Copy the items word for word, starting at the line that contains "Switch to the Filmstrip workspace" and continuing through the final line of the items.

- - - - - - -

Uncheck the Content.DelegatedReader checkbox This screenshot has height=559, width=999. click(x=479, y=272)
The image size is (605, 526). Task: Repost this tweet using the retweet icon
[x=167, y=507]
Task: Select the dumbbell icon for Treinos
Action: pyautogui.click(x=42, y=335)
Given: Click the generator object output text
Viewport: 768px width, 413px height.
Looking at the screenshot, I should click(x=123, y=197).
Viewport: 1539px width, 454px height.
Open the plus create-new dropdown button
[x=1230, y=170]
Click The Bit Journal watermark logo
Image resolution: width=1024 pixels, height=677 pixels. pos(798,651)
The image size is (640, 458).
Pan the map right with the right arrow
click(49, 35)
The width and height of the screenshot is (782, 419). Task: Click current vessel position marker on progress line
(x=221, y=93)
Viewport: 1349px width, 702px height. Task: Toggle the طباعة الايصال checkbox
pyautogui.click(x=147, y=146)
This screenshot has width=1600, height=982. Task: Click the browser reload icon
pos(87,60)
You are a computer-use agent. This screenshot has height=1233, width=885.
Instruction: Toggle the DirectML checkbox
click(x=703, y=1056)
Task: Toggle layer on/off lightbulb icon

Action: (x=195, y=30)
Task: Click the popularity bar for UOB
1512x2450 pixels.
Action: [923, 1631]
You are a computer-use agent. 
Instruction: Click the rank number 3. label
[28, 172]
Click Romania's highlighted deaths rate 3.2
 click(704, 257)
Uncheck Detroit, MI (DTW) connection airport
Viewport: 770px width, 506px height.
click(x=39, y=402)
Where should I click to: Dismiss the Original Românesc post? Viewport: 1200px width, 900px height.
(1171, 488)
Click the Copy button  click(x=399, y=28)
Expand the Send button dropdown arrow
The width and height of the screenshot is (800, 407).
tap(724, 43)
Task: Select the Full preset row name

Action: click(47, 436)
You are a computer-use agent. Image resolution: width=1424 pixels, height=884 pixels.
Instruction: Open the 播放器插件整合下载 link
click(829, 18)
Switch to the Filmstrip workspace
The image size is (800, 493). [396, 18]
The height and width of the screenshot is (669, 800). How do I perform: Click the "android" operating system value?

- - - - - - -

- **Final result**:
Switch to the Filmstrip workspace
The image size is (800, 493). [396, 18]
The height and width of the screenshot is (669, 800). How do I perform: Click the "android" operating system value?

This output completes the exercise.